Formative assessment is an essential part of the learning process, allowing teachers to assess students’ understanding of concepts. Here are a few of our favorite tools to help make assessments fun for students and easy for teachers:
Quizizz:
Quizizz is simple to use, with customizable options and an intuitive interface. One of its unique features is how it includes memes and player points/leaderboards in between questions. These options add a layer of fun to the experience. As a result, Quizizz is simple and easy to use, perfect for creating fast, fun, engaging formative assessments. Students take quizzes individually, but teachers can monitor student progress in real-time and download performance reports afterward.

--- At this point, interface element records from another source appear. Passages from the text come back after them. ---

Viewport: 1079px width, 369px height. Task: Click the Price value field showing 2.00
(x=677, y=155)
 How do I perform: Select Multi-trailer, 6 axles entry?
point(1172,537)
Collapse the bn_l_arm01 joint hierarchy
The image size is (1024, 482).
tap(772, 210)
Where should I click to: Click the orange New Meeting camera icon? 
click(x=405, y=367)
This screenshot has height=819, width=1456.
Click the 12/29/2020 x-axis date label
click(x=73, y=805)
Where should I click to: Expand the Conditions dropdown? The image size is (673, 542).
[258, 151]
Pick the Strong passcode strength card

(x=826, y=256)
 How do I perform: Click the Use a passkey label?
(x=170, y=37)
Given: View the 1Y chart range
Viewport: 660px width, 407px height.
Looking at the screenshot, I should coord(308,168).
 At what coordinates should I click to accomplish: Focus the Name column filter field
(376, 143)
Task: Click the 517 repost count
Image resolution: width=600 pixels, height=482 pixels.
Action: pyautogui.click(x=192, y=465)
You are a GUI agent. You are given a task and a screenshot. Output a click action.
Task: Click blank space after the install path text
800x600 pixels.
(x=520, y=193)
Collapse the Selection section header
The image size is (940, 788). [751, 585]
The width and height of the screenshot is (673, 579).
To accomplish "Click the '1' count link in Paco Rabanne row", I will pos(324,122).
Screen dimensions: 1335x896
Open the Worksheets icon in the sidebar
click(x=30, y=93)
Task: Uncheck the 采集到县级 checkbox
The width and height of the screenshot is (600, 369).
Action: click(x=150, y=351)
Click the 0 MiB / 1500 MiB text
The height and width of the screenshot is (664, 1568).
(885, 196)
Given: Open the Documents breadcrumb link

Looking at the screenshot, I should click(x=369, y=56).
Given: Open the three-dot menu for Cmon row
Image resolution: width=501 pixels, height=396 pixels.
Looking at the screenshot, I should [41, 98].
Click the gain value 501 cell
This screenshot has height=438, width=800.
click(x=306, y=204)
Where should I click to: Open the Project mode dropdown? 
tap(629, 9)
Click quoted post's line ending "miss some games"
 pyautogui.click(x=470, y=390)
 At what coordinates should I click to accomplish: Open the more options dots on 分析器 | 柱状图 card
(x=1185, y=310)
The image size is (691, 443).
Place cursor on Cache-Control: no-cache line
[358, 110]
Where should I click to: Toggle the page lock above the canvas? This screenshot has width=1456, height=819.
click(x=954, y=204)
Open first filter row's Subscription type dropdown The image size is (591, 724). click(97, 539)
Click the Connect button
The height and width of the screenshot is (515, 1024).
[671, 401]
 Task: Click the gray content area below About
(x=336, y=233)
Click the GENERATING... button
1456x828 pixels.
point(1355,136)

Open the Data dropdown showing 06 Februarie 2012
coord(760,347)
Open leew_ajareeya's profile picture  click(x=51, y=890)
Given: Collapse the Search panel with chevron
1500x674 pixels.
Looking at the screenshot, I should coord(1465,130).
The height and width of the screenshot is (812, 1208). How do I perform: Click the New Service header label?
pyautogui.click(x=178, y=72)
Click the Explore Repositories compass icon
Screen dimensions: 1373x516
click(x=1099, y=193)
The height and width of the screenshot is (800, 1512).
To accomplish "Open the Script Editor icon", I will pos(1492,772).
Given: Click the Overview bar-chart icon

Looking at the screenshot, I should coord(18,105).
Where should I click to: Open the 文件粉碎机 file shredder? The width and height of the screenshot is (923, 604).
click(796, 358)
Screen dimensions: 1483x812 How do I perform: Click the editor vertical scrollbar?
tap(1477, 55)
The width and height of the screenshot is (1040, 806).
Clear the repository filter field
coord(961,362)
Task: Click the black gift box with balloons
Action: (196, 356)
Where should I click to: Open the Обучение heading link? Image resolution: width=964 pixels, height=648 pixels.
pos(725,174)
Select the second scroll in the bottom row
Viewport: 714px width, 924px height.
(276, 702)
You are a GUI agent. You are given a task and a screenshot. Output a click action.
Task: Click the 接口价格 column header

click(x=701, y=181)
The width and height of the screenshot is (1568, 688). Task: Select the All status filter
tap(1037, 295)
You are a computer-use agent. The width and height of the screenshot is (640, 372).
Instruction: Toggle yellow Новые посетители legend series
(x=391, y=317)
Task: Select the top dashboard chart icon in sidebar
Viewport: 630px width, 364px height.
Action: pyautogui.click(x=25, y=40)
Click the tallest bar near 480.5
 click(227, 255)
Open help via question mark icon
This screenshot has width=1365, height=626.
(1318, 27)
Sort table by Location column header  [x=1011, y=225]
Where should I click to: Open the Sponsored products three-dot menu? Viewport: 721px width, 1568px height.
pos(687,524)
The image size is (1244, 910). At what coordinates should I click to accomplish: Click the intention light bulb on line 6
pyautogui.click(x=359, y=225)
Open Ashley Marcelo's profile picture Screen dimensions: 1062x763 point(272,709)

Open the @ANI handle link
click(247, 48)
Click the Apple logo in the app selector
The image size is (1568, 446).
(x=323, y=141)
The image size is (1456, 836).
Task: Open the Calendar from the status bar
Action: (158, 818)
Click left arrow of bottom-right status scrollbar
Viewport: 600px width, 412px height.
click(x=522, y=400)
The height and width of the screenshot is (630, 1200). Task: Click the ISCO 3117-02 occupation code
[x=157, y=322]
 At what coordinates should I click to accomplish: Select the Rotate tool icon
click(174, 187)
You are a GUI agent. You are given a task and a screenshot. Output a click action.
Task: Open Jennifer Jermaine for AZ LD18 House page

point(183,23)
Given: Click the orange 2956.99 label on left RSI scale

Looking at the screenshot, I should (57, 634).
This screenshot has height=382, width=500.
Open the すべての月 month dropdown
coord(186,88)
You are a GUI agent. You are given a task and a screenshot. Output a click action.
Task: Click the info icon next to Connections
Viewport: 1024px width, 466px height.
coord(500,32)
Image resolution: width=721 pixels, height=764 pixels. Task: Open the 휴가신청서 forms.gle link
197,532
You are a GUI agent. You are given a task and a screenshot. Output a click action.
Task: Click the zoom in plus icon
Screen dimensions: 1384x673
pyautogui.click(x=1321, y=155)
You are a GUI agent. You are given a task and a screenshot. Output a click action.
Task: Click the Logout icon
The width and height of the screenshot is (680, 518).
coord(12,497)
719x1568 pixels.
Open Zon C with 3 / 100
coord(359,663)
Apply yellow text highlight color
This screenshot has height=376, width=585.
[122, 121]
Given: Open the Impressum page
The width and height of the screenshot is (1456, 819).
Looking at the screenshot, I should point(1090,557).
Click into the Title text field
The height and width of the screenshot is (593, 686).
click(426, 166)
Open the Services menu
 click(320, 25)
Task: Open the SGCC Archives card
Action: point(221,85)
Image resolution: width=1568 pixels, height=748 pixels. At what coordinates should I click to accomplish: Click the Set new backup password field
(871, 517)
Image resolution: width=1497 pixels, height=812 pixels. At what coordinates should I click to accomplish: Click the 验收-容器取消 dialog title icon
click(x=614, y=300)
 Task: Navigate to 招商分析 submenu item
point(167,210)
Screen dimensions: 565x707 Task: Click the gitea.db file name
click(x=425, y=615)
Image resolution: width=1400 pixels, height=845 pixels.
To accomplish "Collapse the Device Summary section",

Kahoot is less streamlined than Quizizz but offers a wider variety of content. Including game types like Jumble, where students order items instead of selecting a multiple choice answer. In addition, Kahoot has “blind kahoots,” or quizzes designed to teach a concept rather than just test knowledge. Finally, Kahoot allows you to save performance data for each examination, just like Quizizz.
The main differentiating feature is that quizzes are taken as a whole class, with students engaging with one question at a time as a group. Its comprehensive variety of content and focus on group engagement makes Kahoot perfect for stimulating class discussion and encouraging students to engage with each other to answer questions.
Recommended for extensive reviews or when other game modes are better suited to the subject matter. While using Quizizz to reinforces learning in small chunks that allow students to move individually at their own pace.
Both programs easily save performance data and provide opportunities for things like keeping a class-wide term scoreboard, tracking individual improvement, or highlighting areas that need work.
Video Lessons:
Edpuzzle is a platform that allows teachers to take videos and turn them into fully realized lessons. The biggest thing we love about EDpuzzle is it’s intuitive and easy to use.
Teachers can search popular platforms like YouTube or browse collections of videos by subject and grade level. Then, teachers can cut the video, add voice-overs or insert in-video quiz questions.
Students can use these lessons to break up lectures, review, or teach complex concepts in the classroom. It also allows teachers to take full advantage of the visual power of videos in their lessons. Ideal for formative assessments, the questions can be added throughout the class.